WORK TASK: Everything from the line containing "Instruction: Sort by Percent Favorable arrows" through the line containing "You are a computer-use agent. The image size is (1024, 536)." should be repeated exactly, and nothing else from the data.

SUPPLIED DATA:
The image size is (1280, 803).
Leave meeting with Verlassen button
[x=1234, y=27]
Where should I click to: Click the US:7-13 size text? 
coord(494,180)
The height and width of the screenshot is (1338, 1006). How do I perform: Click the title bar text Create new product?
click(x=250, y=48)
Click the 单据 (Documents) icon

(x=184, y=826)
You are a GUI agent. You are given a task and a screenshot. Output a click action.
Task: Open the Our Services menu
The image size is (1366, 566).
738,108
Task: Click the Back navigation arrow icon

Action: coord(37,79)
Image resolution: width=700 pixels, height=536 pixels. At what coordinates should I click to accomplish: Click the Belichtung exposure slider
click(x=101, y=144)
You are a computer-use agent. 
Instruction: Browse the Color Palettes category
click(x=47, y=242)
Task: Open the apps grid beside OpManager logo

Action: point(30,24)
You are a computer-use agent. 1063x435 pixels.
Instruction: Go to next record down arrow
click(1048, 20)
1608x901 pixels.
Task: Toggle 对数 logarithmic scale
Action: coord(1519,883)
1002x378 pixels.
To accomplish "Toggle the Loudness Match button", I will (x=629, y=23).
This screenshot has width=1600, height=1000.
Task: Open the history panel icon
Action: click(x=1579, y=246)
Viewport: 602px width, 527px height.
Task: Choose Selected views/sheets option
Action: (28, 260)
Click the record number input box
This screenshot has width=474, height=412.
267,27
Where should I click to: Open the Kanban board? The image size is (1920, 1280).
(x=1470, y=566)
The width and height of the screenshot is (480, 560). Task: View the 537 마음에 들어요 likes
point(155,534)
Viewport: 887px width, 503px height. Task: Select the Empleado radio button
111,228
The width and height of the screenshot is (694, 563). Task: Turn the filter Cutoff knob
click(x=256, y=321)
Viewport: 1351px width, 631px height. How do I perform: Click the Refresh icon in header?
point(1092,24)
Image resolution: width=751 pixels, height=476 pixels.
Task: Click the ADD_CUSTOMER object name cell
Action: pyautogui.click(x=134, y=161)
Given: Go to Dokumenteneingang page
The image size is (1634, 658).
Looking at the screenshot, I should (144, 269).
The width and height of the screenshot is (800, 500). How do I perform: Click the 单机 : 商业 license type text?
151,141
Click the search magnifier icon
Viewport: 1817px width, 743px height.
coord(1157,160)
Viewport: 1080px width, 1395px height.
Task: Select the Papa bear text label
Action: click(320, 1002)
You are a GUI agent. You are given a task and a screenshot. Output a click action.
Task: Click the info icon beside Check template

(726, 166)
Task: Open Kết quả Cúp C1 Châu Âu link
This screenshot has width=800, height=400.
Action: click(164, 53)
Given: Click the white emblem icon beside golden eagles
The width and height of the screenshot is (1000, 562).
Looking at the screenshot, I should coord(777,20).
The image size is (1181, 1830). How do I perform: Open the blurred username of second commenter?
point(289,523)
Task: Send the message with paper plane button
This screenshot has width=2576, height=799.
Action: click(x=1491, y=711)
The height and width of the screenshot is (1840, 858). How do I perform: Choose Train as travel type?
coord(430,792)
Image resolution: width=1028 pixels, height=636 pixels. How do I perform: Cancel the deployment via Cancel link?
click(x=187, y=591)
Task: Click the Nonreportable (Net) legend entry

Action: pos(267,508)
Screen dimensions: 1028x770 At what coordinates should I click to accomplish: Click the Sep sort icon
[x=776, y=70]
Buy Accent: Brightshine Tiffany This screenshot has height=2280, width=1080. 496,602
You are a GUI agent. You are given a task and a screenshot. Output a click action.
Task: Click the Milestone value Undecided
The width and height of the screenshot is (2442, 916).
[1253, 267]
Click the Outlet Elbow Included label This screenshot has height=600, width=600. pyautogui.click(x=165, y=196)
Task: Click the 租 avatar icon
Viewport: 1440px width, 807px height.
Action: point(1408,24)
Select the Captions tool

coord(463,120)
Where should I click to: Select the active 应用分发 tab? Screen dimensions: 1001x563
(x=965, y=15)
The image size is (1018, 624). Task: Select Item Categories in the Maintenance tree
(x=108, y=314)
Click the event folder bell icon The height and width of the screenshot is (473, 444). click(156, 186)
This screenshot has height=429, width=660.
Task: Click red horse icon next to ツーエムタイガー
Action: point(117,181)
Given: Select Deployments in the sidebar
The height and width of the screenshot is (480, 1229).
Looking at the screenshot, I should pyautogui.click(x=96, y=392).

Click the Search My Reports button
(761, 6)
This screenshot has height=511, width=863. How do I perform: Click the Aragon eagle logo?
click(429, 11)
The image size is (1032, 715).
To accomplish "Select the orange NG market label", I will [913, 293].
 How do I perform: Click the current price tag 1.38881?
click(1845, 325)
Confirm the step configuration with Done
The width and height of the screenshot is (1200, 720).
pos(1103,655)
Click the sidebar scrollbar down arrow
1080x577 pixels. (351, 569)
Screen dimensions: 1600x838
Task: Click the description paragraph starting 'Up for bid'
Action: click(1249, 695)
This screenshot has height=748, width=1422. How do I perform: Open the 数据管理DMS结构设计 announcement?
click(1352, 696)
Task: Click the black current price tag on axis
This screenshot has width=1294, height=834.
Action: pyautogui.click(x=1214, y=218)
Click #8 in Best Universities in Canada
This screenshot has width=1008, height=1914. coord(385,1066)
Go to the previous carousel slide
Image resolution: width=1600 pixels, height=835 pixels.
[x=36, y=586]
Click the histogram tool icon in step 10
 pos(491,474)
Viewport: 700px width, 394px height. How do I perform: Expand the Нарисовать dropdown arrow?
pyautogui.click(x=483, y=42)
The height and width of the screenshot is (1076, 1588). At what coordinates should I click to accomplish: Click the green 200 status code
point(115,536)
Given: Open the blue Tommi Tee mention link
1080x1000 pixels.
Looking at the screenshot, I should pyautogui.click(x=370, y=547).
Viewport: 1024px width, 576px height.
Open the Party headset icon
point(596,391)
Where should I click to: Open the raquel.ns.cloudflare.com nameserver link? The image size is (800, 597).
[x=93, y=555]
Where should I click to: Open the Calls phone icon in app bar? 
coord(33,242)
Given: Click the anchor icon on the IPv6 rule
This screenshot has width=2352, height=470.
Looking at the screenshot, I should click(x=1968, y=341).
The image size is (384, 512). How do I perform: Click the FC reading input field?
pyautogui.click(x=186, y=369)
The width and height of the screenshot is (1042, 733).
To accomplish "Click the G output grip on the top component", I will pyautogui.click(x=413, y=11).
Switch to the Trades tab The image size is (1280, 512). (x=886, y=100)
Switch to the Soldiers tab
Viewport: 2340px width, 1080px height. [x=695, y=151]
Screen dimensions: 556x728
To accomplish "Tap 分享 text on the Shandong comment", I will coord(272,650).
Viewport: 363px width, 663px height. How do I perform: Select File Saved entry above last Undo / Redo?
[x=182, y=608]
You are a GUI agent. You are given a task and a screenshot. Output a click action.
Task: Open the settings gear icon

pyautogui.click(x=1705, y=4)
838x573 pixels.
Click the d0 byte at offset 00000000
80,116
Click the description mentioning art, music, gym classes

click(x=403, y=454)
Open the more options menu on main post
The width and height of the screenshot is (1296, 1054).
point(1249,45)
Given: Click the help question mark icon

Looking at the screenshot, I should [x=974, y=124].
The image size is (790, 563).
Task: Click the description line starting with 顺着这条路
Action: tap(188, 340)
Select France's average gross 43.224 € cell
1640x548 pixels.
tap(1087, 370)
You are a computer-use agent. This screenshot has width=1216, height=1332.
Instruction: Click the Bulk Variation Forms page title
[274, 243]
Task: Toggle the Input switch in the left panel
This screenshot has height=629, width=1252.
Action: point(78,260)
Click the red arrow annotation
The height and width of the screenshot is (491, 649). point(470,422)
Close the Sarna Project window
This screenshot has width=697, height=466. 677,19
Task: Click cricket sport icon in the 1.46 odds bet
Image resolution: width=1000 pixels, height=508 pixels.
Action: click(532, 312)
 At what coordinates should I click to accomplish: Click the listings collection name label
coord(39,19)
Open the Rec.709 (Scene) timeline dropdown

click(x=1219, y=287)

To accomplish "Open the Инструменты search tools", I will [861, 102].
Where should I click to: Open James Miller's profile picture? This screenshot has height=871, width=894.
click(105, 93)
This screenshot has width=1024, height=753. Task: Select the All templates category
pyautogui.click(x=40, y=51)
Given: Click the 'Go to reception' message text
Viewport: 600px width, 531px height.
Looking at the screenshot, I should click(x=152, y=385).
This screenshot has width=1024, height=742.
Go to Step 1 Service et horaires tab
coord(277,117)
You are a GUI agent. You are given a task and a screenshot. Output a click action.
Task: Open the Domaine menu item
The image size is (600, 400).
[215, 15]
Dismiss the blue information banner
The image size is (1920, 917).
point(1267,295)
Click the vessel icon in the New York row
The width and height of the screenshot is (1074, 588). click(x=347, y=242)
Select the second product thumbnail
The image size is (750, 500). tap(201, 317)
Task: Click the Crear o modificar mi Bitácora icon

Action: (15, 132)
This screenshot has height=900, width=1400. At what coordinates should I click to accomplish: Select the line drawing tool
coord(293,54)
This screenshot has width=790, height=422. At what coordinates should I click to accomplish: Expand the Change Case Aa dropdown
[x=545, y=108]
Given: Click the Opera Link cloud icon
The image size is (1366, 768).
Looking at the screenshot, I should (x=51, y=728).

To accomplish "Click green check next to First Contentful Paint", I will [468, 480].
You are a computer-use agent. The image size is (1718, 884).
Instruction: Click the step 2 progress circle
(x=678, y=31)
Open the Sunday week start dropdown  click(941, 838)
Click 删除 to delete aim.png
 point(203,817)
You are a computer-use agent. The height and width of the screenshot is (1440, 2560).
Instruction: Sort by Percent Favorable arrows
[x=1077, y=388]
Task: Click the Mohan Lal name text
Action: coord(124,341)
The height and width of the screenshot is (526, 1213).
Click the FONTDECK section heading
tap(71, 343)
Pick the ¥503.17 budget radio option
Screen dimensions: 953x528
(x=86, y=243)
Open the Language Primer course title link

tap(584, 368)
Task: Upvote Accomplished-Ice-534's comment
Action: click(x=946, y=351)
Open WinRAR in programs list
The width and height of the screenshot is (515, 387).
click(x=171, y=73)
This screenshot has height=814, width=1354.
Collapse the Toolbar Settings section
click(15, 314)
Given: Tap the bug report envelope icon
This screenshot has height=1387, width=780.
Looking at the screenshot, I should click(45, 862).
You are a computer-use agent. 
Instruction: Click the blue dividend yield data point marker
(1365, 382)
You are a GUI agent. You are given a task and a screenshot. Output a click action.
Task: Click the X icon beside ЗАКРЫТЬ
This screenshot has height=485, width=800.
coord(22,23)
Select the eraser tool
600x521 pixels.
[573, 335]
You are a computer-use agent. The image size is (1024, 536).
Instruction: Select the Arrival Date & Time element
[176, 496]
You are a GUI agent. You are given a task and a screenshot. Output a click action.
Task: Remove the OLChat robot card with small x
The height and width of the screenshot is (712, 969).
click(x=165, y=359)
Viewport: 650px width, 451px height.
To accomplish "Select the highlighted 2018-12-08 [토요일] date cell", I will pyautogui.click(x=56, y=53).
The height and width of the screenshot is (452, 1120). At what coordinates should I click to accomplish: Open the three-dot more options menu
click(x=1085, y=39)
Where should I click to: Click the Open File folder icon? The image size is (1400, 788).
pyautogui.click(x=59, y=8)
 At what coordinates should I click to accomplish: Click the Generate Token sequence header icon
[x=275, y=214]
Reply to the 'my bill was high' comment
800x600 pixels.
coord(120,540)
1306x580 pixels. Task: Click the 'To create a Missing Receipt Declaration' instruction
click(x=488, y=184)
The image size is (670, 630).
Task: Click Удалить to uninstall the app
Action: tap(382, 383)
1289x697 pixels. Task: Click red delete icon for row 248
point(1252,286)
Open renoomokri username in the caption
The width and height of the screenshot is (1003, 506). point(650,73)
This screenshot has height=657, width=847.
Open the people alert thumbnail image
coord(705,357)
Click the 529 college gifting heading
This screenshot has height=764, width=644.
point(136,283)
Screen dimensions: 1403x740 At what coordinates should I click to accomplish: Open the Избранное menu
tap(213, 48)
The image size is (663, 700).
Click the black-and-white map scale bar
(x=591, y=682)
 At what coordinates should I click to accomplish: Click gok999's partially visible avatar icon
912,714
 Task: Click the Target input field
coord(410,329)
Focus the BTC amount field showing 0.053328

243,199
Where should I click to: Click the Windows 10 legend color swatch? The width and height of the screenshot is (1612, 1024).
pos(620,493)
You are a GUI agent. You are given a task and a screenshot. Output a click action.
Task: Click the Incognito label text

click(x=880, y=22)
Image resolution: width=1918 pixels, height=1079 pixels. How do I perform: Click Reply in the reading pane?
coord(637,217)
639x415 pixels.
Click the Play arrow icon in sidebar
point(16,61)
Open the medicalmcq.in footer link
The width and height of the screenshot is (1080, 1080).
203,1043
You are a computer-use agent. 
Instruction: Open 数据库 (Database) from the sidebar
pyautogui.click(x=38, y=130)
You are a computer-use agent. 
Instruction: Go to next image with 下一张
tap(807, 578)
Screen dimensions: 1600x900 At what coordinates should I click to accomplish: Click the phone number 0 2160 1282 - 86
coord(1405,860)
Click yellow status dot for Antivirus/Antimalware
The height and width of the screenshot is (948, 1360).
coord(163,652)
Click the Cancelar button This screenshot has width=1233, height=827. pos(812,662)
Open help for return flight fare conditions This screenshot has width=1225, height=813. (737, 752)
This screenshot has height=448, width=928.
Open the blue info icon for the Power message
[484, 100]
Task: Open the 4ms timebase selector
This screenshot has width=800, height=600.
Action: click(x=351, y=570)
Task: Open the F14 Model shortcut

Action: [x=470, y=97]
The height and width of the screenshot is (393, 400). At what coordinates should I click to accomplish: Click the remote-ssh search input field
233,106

RESULT:
Instruction: Sort by Percent Favorable arrows
[x=1077, y=388]
Task: Click the Mohan Lal name text
Action: coord(124,341)
The height and width of the screenshot is (526, 1213).
Click the FONTDECK section heading
tap(71, 343)
Pick the ¥503.17 budget radio option
Screen dimensions: 953x528
(x=86, y=243)
Open the Language Primer course title link

tap(584, 368)
Task: Upvote Accomplished-Ice-534's comment
Action: click(x=946, y=351)
Open WinRAR in programs list
The width and height of the screenshot is (515, 387).
click(x=171, y=73)
This screenshot has height=814, width=1354.
Collapse the Toolbar Settings section
click(15, 314)
Given: Tap the bug report envelope icon
This screenshot has height=1387, width=780.
Looking at the screenshot, I should click(45, 862).
You are a computer-use agent. 
Instruction: Click the blue dividend yield data point marker
(1365, 382)
You are a GUI agent. You are given a task and a screenshot. Output a click action.
Task: Click the X icon beside ЗАКРЫТЬ
This screenshot has height=485, width=800.
coord(22,23)
Select the eraser tool
600x521 pixels.
[573, 335]
You are a computer-use agent. The image size is (1024, 536).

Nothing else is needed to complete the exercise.